L’iliade ,per esempio , sembra essersi sviluppata da una tradizione di bardi (aedoi) fra il 1230 A.C , quando ebbero luogo gli avvenimenti descritti nel poema epico e l’800-750 A.C quando il poema sembrò essere messo per iscritto, proprio quando i greci progettarono il loro alfabeto e lo diffusero nelle loro colonie .Quindi sebbene scritta l’Iliade è testimone di assetti, modalità, atmosfere, tipiche della oralità.
L’Iliade non è concettuale si sviluppa attraverso immagini. Ad es. la parola psyche designa, nella maggior parte dei casi, sostanze vitali come il sangue o il respiro. la parola thimos designa semplicemente il movimento, l’impulso, l’impeto, il thymos può dire ad un uomo di mangiare, bere o combattere. Diomede dice che Achille combatterà “quando nel petto thymos gli parla e un dio lo sospinge. Forse la parola più importante è noos, che scritta nous nel greco più tardo venne a significare “mente cosciente ”, ma nella Iliade la traduzione più appropriata sarebbe qualcosa come percezione, riconoscimento , campo visivo . Zeus” tiene Odisseo nel suo noos” cioè vigila su di lui (la parola deriva da noeo “io vedo”).
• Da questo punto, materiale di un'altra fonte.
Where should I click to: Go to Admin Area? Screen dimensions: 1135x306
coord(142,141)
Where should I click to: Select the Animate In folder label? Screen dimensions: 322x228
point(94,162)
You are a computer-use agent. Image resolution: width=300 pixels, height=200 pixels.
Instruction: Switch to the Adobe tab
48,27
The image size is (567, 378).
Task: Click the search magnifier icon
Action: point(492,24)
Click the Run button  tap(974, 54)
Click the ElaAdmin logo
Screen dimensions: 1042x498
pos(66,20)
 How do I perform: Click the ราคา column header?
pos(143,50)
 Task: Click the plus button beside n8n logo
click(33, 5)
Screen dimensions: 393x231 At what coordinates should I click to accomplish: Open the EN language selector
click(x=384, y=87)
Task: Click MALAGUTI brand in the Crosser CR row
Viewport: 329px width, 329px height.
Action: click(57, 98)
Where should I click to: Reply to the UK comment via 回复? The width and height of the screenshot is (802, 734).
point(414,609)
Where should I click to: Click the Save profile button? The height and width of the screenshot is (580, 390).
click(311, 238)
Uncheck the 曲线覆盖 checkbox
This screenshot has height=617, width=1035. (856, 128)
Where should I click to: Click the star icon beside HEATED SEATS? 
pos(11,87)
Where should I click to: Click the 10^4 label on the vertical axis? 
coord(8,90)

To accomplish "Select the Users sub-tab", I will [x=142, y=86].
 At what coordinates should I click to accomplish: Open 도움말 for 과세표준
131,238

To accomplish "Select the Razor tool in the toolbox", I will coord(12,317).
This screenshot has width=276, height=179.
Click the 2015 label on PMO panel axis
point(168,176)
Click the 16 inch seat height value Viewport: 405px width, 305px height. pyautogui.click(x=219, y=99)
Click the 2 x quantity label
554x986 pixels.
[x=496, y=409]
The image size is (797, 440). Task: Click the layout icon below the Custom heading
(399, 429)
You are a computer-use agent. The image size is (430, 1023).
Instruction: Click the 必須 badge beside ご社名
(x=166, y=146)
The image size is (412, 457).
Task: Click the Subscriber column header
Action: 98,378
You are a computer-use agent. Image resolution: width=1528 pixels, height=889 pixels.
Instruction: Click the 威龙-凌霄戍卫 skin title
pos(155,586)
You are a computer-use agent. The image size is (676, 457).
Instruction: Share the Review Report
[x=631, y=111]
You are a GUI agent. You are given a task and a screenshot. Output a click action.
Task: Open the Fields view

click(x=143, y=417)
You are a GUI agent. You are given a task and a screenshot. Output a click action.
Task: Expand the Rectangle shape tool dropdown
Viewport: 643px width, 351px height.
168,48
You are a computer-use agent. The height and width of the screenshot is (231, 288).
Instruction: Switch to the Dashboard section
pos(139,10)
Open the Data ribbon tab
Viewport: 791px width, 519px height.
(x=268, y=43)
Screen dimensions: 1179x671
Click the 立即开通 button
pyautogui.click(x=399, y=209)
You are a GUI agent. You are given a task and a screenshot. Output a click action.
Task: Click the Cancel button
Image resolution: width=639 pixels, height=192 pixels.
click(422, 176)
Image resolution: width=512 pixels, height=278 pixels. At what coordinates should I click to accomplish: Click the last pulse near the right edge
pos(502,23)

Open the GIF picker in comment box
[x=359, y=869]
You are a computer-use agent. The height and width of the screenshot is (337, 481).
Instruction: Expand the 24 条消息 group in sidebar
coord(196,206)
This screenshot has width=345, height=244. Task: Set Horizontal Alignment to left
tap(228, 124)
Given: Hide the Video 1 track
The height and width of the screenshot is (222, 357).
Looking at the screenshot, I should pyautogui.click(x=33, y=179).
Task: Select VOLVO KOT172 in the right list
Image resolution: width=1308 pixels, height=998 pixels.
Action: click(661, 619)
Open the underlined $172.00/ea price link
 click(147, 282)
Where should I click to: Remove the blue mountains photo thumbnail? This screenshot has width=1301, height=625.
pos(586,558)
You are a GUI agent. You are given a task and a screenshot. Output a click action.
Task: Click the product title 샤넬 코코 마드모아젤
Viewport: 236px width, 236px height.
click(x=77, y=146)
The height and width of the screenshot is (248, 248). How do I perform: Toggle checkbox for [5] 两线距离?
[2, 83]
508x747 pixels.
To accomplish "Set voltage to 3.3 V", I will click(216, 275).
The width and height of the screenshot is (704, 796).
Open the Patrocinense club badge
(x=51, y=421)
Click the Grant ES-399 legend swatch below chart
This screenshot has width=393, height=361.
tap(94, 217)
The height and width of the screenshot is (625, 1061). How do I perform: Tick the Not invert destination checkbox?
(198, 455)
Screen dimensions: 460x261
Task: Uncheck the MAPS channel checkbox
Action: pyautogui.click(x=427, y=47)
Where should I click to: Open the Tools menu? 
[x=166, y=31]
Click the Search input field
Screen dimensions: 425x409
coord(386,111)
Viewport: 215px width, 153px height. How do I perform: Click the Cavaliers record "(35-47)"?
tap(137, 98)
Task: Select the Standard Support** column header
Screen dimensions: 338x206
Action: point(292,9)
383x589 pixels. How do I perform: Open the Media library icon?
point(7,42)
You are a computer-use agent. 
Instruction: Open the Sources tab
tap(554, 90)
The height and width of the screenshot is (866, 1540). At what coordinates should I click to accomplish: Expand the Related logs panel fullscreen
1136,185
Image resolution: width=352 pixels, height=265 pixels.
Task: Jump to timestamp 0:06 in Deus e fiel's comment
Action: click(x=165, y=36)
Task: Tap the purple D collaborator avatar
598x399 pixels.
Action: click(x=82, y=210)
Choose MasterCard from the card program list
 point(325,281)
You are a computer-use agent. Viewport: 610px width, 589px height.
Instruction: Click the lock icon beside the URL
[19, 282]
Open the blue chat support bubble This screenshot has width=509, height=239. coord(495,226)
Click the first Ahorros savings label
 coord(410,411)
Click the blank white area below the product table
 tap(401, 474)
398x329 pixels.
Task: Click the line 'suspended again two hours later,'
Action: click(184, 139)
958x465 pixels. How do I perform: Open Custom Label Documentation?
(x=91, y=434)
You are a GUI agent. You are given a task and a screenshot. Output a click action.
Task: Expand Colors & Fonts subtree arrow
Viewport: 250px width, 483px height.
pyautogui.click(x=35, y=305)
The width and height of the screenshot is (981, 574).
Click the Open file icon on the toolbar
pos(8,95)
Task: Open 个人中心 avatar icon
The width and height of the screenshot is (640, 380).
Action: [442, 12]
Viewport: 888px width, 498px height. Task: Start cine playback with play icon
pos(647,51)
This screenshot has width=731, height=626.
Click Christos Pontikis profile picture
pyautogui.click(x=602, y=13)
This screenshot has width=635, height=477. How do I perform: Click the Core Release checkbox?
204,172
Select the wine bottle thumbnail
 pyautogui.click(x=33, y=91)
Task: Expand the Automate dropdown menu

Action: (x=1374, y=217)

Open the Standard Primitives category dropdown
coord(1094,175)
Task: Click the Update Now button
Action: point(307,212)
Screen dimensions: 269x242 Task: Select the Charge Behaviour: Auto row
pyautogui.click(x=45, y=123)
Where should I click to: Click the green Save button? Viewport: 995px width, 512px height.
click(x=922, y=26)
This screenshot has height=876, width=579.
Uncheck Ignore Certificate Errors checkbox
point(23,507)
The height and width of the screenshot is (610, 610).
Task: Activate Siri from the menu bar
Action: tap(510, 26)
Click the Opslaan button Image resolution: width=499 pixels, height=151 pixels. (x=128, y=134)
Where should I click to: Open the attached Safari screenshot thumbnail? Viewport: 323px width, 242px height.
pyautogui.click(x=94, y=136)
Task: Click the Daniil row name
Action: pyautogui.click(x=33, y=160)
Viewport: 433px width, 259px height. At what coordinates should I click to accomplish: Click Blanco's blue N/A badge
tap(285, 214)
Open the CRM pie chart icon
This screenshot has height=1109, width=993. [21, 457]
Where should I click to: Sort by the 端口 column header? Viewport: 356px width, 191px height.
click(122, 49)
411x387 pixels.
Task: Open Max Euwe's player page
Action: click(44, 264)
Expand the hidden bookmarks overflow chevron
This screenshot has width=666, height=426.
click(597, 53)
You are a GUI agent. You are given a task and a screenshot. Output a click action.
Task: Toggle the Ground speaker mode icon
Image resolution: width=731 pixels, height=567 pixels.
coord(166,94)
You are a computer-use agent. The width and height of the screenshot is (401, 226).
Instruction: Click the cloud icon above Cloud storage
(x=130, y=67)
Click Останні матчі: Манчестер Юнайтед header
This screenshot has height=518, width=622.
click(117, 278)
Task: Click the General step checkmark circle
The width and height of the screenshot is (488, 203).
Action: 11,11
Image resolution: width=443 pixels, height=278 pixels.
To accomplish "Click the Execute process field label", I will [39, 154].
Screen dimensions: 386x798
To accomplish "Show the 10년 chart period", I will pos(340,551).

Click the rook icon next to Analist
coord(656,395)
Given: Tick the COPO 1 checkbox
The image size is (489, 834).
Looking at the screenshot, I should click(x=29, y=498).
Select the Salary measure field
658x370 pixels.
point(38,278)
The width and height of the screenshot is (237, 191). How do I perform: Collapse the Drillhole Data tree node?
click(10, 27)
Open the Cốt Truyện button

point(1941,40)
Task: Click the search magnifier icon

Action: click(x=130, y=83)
Harrison e Galli (op. cit.) riportano che come nel barocco siciliano “l’istruito vede una esplosione di colonne, balconi tutte curve e rientranze, che fanno da frontoni ai balconi del piano inferiore e le pietre delle colonne, i ferri battuti delle balaustre, le piante , le decorazioni, insieme si organizzano in un ordine fantasioso e non riesce a percepire questo ordine e tende a cancellare questa architettura splendida che fu costruita a due passi dai tuguri, volendo che tuguri e palazzi si avviluppassero e si coinvolgessero a vicenda così sono inintellegibili le voci, le urla, solo nel caso se ne preveda un doppio senso… Indicano tutte uno stato d’animo, un cambiamento emotivo, ma servono soprattutto ad avviluppare in uno spazio acustico tutti gli altri ,vicini e conoscenti, a informarli dell’avvenimento, coinvolgendoli: ognuno comunica agli altri la propria vita e condivide la vita degli altri… Per poter ascoltare occorre conoscere il codice con cui risalire allo stato d’animo e giungere così all’accadimento che l’ha provocato”, descrivono l’azione corale collettiva, ma anche i silenzi che seguono le urla: sono la risposta del gruppo al messaggio, la trasformazione di un accadimento individuale in uno stato emotivo comune e condiviso”.
Ma erano questi dei che muovono gli uomini e cantano poesia epica attraverso le loro labbra? Erano voci e silenzi e le voci potevano essere udite e i silenzi interpretati. Le voci potevano essere udite e decodificate dagli eroi dell’Iliade come le voci udite dai pazienti schizofrenici o come le voci udite da Giovanna D’arco.
Il dio greco non appare tra scoppi di tuono non suscita mai soggezione o timore nell’eroe ed è lontanissimo dal dio esageratamente pomposo di Giobbe. Egli semplicemente guida, consiglia, ordina.
L’Iliade ci rivela una forma mentale molto diversa che denuncia la sua origine corale-orale. Il ricorso all’IO che compare qua e là è considerato dagli studiosi aggiunte a posteriori.
L’analfabeta non capisce il linguaggio dei segni grafici, l’istruito è un analfabeta di fronte al linguaggio delle urla, dei rumori, dei gesti degli odori.
Cancellando lo spazio visivo, cancellando lo spazio acustico, riducendo la realtà a segno grafico dell’alfabeto fonetico si è adempiuta la profezia che fece il re egizio a Thot, inventore delle arti e padre della scrittura. “Con la scoperta dell’alfabeto voi non date ai vostri discepoli la verità ma solo la copia della verità”.